PROBLEM STATEMENT = Lines from the first one down to the one containing "Task: Share the post via paper plane icon" in the data below are the only ones needed; please return them exactly, both ends included.

EXTRACTED ENTRIES =
=====
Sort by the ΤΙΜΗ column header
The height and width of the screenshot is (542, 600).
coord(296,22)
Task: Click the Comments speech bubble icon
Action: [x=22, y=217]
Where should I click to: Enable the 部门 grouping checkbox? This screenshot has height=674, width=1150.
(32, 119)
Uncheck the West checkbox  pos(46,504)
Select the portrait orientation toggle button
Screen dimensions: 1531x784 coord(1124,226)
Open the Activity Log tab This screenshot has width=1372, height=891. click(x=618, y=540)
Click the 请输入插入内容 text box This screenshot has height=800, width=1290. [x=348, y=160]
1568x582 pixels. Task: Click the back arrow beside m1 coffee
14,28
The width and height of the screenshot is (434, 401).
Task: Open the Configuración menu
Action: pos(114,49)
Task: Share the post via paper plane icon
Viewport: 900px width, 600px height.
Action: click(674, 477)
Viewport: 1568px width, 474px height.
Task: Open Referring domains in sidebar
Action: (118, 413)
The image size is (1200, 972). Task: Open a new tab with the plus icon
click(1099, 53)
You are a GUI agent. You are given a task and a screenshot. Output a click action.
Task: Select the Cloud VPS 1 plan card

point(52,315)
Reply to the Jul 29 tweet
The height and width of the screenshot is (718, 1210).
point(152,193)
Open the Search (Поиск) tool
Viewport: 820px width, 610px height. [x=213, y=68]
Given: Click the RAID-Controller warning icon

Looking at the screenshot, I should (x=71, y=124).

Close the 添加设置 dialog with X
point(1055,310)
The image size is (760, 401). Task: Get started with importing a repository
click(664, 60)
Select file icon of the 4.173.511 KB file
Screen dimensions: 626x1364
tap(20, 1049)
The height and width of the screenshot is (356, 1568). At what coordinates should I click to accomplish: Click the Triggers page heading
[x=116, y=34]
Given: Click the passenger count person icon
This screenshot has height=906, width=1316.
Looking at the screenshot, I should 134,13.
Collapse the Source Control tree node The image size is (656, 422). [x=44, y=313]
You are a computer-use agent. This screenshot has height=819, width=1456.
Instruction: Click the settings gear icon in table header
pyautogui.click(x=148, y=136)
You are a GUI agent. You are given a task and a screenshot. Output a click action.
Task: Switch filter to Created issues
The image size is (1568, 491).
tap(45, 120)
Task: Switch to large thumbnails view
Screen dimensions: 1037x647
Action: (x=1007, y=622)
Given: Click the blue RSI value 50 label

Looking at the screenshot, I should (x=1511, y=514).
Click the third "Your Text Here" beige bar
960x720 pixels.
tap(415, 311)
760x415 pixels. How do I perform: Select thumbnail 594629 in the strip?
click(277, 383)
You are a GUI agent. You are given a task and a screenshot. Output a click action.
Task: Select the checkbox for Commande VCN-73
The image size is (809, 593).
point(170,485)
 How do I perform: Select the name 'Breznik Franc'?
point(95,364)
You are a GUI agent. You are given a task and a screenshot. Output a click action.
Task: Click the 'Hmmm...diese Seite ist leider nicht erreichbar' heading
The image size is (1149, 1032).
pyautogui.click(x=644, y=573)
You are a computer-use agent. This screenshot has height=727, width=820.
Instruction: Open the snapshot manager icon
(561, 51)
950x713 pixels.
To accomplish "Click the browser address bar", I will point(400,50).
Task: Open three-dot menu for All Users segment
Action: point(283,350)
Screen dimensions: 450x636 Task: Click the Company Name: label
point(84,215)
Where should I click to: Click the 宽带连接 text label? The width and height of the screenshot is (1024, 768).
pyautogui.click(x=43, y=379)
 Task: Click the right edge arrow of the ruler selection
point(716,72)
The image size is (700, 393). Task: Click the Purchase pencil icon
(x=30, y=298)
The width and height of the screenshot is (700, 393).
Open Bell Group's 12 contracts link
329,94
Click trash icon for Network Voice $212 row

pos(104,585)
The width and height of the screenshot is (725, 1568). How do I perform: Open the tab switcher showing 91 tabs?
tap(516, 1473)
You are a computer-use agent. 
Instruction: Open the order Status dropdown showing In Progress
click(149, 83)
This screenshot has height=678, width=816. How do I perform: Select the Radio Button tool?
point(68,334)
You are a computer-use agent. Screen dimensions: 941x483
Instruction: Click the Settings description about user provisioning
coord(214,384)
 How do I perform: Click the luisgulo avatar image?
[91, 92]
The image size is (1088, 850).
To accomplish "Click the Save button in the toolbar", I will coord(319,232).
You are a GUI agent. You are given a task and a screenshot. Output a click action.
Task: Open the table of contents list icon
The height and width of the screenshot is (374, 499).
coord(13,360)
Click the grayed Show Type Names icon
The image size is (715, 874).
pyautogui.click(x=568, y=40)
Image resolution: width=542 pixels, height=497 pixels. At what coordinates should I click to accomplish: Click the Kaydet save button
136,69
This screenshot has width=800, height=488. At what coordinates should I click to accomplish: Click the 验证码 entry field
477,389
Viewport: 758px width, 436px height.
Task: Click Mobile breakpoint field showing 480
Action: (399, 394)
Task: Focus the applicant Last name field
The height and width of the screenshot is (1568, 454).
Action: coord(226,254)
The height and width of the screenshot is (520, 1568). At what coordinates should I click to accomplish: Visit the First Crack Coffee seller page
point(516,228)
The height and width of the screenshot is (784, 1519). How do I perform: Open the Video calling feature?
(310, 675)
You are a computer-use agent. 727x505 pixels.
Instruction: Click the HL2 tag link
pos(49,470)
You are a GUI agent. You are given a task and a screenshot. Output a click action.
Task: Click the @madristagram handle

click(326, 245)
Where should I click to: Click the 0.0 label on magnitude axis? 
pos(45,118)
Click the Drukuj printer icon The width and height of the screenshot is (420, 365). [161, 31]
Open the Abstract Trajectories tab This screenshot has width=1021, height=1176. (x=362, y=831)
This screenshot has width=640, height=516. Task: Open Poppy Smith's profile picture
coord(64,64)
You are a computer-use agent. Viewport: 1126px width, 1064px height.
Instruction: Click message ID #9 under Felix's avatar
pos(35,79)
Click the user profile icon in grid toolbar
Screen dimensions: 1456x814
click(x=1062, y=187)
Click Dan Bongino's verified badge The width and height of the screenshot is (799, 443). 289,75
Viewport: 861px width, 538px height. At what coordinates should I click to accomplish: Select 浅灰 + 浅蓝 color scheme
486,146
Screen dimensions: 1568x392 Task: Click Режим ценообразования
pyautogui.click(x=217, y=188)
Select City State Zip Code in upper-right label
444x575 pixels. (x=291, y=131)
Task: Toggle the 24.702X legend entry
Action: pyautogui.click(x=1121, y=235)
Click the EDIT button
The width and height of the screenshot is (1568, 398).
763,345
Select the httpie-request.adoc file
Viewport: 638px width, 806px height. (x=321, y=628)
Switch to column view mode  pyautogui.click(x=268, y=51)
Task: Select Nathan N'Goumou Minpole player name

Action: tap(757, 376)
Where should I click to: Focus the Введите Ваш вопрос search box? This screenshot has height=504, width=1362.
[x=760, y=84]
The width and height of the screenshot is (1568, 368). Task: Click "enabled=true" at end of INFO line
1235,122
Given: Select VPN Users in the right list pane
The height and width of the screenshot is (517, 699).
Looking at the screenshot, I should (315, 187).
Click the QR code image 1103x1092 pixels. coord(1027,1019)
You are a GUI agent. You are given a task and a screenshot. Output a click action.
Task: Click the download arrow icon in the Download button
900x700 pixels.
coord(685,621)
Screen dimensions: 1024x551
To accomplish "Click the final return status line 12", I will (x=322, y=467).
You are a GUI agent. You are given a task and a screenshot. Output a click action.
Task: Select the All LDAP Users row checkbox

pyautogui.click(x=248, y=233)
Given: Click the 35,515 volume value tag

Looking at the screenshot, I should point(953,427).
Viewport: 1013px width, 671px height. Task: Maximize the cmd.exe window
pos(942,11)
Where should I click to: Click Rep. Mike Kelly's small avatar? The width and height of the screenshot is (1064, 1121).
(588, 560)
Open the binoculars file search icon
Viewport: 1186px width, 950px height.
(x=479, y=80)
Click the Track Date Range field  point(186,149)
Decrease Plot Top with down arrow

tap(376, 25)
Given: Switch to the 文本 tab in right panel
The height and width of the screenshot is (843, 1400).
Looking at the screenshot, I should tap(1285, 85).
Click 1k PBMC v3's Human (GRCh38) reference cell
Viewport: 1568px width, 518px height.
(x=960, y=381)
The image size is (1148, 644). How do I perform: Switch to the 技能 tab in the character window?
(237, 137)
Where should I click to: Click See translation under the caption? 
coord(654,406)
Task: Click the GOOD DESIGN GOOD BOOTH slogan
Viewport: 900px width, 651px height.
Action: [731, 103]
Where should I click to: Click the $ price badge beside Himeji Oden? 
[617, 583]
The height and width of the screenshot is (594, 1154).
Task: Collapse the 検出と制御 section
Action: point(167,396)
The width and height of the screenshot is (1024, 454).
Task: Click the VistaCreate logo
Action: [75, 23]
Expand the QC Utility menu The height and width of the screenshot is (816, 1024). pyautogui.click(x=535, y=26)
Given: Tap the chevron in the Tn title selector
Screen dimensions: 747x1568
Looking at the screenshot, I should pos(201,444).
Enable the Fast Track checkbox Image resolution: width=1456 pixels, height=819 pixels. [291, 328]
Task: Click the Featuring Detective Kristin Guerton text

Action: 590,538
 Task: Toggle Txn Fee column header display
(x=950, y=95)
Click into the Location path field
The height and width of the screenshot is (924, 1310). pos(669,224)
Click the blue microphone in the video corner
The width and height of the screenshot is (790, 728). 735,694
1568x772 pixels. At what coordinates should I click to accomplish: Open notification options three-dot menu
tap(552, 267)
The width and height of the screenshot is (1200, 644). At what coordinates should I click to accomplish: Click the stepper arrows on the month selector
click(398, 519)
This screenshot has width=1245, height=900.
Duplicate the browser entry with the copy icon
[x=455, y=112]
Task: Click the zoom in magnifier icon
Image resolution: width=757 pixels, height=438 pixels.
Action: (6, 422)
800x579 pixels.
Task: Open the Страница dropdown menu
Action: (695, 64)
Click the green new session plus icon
=====
TASK ANSWER =
Sort by the ΤΙΜΗ column header
The height and width of the screenshot is (542, 600).
coord(296,22)
Task: Click the Comments speech bubble icon
Action: [x=22, y=217]
Where should I click to: Enable the 部门 grouping checkbox? This screenshot has height=674, width=1150.
(32, 119)
Uncheck the West checkbox  pos(46,504)
Select the portrait orientation toggle button
Screen dimensions: 1531x784 coord(1124,226)
Open the Activity Log tab This screenshot has width=1372, height=891. click(x=618, y=540)
Click the 请输入插入内容 text box This screenshot has height=800, width=1290. [x=348, y=160]
1568x582 pixels. Task: Click the back arrow beside m1 coffee
14,28
The width and height of the screenshot is (434, 401).
Task: Open the Configuración menu
Action: pos(114,49)
Task: Share the post via paper plane icon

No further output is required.